> GOAL OF THE EXERCISE
Nothing in the records may be altered; repeat them exactly.

> MATERIAL FOR THE TASK
Content starts
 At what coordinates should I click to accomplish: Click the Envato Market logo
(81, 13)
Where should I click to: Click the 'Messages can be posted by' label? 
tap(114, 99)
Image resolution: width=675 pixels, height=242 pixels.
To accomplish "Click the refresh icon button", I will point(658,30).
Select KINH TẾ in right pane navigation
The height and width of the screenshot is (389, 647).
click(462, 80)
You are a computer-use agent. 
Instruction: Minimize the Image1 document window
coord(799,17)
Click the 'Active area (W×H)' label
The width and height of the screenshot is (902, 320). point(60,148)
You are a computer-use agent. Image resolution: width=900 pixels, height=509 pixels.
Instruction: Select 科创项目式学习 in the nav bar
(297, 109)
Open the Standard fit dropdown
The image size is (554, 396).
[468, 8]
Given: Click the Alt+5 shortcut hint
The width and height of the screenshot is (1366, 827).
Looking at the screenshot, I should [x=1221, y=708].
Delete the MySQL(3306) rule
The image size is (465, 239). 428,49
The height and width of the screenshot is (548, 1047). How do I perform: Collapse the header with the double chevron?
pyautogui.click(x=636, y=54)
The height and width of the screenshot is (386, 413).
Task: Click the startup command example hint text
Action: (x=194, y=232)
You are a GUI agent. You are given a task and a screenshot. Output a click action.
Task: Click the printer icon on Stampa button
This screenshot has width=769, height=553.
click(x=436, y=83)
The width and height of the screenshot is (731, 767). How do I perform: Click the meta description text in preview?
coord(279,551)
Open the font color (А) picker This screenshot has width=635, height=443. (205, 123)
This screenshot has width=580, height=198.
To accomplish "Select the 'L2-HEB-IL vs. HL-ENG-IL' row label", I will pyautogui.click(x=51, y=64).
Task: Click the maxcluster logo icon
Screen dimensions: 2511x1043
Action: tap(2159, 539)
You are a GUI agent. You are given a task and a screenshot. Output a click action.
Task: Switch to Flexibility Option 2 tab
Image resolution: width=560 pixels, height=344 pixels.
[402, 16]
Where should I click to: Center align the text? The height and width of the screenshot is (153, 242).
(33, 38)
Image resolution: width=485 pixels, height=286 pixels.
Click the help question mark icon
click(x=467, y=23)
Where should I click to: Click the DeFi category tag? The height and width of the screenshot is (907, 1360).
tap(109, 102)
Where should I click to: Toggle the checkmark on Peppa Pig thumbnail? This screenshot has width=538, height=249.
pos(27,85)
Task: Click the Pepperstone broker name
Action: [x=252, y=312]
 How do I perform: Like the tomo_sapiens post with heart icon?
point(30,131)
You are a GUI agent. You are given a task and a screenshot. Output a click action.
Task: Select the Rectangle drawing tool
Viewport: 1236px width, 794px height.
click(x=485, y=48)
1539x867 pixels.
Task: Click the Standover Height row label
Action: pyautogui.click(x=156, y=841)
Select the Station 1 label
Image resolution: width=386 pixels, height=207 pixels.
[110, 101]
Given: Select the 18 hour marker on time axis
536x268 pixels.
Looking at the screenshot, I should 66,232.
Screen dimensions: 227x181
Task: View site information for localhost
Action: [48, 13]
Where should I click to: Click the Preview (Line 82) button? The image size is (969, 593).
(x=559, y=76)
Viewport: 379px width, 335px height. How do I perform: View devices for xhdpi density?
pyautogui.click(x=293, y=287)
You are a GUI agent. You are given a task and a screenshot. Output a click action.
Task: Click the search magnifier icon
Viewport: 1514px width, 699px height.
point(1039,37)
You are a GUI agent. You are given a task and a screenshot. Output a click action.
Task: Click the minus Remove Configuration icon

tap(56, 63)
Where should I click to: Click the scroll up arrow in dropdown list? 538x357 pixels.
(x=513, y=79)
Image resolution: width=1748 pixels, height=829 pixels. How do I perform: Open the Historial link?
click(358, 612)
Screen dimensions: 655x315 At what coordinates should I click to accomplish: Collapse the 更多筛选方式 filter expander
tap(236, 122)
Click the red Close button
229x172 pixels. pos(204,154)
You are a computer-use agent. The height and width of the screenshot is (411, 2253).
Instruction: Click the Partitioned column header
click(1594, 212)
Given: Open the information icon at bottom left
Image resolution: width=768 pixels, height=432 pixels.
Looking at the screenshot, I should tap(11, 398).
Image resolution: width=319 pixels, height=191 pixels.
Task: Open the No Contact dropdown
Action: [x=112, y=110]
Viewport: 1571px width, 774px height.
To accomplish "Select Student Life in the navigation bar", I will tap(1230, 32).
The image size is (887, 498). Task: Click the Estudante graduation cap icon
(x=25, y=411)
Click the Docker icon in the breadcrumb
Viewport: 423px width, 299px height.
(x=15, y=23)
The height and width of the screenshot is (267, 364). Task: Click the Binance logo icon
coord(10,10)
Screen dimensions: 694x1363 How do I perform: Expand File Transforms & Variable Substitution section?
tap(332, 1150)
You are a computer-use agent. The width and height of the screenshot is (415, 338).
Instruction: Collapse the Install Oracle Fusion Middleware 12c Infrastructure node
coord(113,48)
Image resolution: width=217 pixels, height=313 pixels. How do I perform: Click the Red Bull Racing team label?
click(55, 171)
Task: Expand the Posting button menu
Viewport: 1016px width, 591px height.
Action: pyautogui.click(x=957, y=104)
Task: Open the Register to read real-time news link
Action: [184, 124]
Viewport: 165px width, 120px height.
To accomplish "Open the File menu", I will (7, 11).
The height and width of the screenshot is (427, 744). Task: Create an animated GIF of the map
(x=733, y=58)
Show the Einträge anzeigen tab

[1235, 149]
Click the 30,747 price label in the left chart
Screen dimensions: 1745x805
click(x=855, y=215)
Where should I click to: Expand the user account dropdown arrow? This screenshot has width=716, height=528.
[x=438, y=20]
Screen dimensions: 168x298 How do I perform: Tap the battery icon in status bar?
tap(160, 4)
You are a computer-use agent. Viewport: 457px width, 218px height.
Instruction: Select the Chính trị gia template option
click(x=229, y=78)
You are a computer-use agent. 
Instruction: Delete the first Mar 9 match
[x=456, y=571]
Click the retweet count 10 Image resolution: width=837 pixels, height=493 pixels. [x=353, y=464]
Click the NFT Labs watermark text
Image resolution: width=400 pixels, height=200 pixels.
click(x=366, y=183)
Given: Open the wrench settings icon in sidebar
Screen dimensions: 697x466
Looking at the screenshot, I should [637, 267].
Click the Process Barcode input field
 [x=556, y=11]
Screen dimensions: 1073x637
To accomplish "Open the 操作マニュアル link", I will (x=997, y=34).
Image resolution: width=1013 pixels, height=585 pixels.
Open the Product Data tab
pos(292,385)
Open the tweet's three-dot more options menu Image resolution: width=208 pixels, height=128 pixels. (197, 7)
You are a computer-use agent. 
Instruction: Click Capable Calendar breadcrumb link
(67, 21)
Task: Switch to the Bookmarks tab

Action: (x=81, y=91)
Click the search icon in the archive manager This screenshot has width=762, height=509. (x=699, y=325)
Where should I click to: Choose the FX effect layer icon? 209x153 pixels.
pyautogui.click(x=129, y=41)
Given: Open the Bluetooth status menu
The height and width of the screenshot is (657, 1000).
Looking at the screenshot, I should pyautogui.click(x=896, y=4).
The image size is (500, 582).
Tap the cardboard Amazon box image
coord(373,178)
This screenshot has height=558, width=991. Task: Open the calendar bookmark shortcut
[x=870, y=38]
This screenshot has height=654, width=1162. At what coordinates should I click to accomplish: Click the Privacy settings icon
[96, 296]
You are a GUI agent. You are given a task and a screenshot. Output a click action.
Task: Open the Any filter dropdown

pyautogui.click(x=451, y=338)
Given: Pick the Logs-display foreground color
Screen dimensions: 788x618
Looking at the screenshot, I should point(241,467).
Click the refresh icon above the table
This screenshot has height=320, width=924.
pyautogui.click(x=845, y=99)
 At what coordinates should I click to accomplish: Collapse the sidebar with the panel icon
Content ends
> EXERCISE SOLUTION
 At what coordinates should I click to accomplish: Click the Envato Market logo
(81, 13)
Where should I click to: Click the 'Messages can be posted by' label? 
tap(114, 99)
Image resolution: width=675 pixels, height=242 pixels.
To accomplish "Click the refresh icon button", I will point(658,30).
Select KINH TẾ in right pane navigation
The height and width of the screenshot is (389, 647).
click(462, 80)
You are a computer-use agent. 
Instruction: Minimize the Image1 document window
coord(799,17)
Click the 'Active area (W×H)' label
The width and height of the screenshot is (902, 320). point(60,148)
You are a computer-use agent. Image resolution: width=900 pixels, height=509 pixels.
Instruction: Select 科创项目式学习 in the nav bar
(297, 109)
Open the Standard fit dropdown
The image size is (554, 396).
[468, 8]
Given: Click the Alt+5 shortcut hint
The width and height of the screenshot is (1366, 827).
Looking at the screenshot, I should [x=1221, y=708].
Delete the MySQL(3306) rule
The image size is (465, 239). 428,49
The height and width of the screenshot is (548, 1047). How do I perform: Collapse the header with the double chevron?
pyautogui.click(x=636, y=54)
The height and width of the screenshot is (386, 413).
Task: Click the startup command example hint text
Action: (x=194, y=232)
You are a GUI agent. You are given a task and a screenshot. Output a click action.
Task: Click the printer icon on Stampa button
This screenshot has width=769, height=553.
click(x=436, y=83)
The width and height of the screenshot is (731, 767). How do I perform: Click the meta description text in preview?
coord(279,551)
Open the font color (А) picker This screenshot has width=635, height=443. (205, 123)
This screenshot has width=580, height=198.
To accomplish "Select the 'L2-HEB-IL vs. HL-ENG-IL' row label", I will pyautogui.click(x=51, y=64).
Task: Click the maxcluster logo icon
Screen dimensions: 2511x1043
Action: tap(2159, 539)
You are a GUI agent. You are given a task and a screenshot. Output a click action.
Task: Switch to Flexibility Option 2 tab
Image resolution: width=560 pixels, height=344 pixels.
[402, 16]
Where should I click to: Center align the text? The height and width of the screenshot is (153, 242).
(33, 38)
Image resolution: width=485 pixels, height=286 pixels.
Click the help question mark icon
click(x=467, y=23)
Where should I click to: Click the DeFi category tag? The height and width of the screenshot is (907, 1360).
tap(109, 102)
Where should I click to: Toggle the checkmark on Peppa Pig thumbnail? This screenshot has width=538, height=249.
pos(27,85)
Task: Click the Pepperstone broker name
Action: [x=252, y=312]
 How do I perform: Like the tomo_sapiens post with heart icon?
point(30,131)
You are a GUI agent. You are given a task and a screenshot. Output a click action.
Task: Select the Rectangle drawing tool
Viewport: 1236px width, 794px height.
click(x=485, y=48)
1539x867 pixels.
Task: Click the Standover Height row label
Action: pyautogui.click(x=156, y=841)
Select the Station 1 label
Image resolution: width=386 pixels, height=207 pixels.
[110, 101]
Given: Select the 18 hour marker on time axis
536x268 pixels.
Looking at the screenshot, I should 66,232.
Screen dimensions: 227x181
Task: View site information for localhost
Action: [48, 13]
Where should I click to: Click the Preview (Line 82) button? The image size is (969, 593).
(x=559, y=76)
Viewport: 379px width, 335px height. How do I perform: View devices for xhdpi density?
pyautogui.click(x=293, y=287)
You are a GUI agent. You are given a task and a screenshot. Output a click action.
Task: Click the search magnifier icon
Viewport: 1514px width, 699px height.
point(1039,37)
You are a GUI agent. You are given a task and a screenshot. Output a click action.
Task: Click the minus Remove Configuration icon

tap(56, 63)
Where should I click to: Click the scroll up arrow in dropdown list? 538x357 pixels.
(x=513, y=79)
Image resolution: width=1748 pixels, height=829 pixels. How do I perform: Open the Historial link?
click(358, 612)
Screen dimensions: 655x315 At what coordinates should I click to accomplish: Collapse the 更多筛选方式 filter expander
tap(236, 122)
Click the red Close button
229x172 pixels. pos(204,154)
You are a computer-use agent. The height and width of the screenshot is (411, 2253).
Instruction: Click the Partitioned column header
click(1594, 212)
Given: Open the information icon at bottom left
Image resolution: width=768 pixels, height=432 pixels.
Looking at the screenshot, I should tap(11, 398).
Image resolution: width=319 pixels, height=191 pixels.
Task: Open the No Contact dropdown
Action: [x=112, y=110]
Viewport: 1571px width, 774px height.
To accomplish "Select Student Life in the navigation bar", I will tap(1230, 32).
The image size is (887, 498). Task: Click the Estudante graduation cap icon
(x=25, y=411)
Click the Docker icon in the breadcrumb
Viewport: 423px width, 299px height.
(x=15, y=23)
The height and width of the screenshot is (267, 364). Task: Click the Binance logo icon
coord(10,10)
Screen dimensions: 694x1363 How do I perform: Expand File Transforms & Variable Substitution section?
tap(332, 1150)
You are a computer-use agent. The width and height of the screenshot is (415, 338).
Instruction: Collapse the Install Oracle Fusion Middleware 12c Infrastructure node
coord(113,48)
Image resolution: width=217 pixels, height=313 pixels. How do I perform: Click the Red Bull Racing team label?
click(55, 171)
Task: Expand the Posting button menu
Viewport: 1016px width, 591px height.
Action: pyautogui.click(x=957, y=104)
Task: Open the Register to read real-time news link
Action: [184, 124]
Viewport: 165px width, 120px height.
To accomplish "Open the File menu", I will (7, 11).
The height and width of the screenshot is (427, 744). Task: Create an animated GIF of the map
(x=733, y=58)
Show the Einträge anzeigen tab

[1235, 149]
Click the 30,747 price label in the left chart
Screen dimensions: 1745x805
click(x=855, y=215)
Where should I click to: Expand the user account dropdown arrow? This screenshot has width=716, height=528.
[x=438, y=20]
Screen dimensions: 168x298 How do I perform: Tap the battery icon in status bar?
tap(160, 4)
You are a computer-use agent. Viewport: 457px width, 218px height.
Instruction: Select the Chính trị gia template option
click(x=229, y=78)
You are a computer-use agent. 
Instruction: Delete the first Mar 9 match
[x=456, y=571]
Click the retweet count 10 Image resolution: width=837 pixels, height=493 pixels. [x=353, y=464]
Click the NFT Labs watermark text
Image resolution: width=400 pixels, height=200 pixels.
click(x=366, y=183)
Given: Open the wrench settings icon in sidebar
Screen dimensions: 697x466
Looking at the screenshot, I should [637, 267].
Click the Process Barcode input field
 [x=556, y=11]
Screen dimensions: 1073x637
To accomplish "Open the 操作マニュアル link", I will (x=997, y=34).
Image resolution: width=1013 pixels, height=585 pixels.
Open the Product Data tab
pos(292,385)
Open the tweet's three-dot more options menu Image resolution: width=208 pixels, height=128 pixels. (197, 7)
You are a computer-use agent. 
Instruction: Click Capable Calendar breadcrumb link
(67, 21)
Task: Switch to the Bookmarks tab

Action: (x=81, y=91)
Click the search icon in the archive manager This screenshot has width=762, height=509. (x=699, y=325)
Where should I click to: Choose the FX effect layer icon? 209x153 pixels.
pyautogui.click(x=129, y=41)
Given: Open the Bluetooth status menu
The height and width of the screenshot is (657, 1000).
Looking at the screenshot, I should pyautogui.click(x=896, y=4).
The image size is (500, 582).
Tap the cardboard Amazon box image
coord(373,178)
This screenshot has height=558, width=991. Task: Open the calendar bookmark shortcut
[x=870, y=38]
This screenshot has height=654, width=1162. At what coordinates should I click to accomplish: Click the Privacy settings icon
[96, 296]
You are a GUI agent. You are given a task and a screenshot. Output a click action.
Task: Open the Any filter dropdown

pyautogui.click(x=451, y=338)
Given: Pick the Logs-display foreground color
Screen dimensions: 788x618
Looking at the screenshot, I should point(241,467).
Click the refresh icon above the table
This screenshot has height=320, width=924.
pyautogui.click(x=845, y=99)
 At what coordinates should I click to accomplish: Collapse the sidebar with the panel icon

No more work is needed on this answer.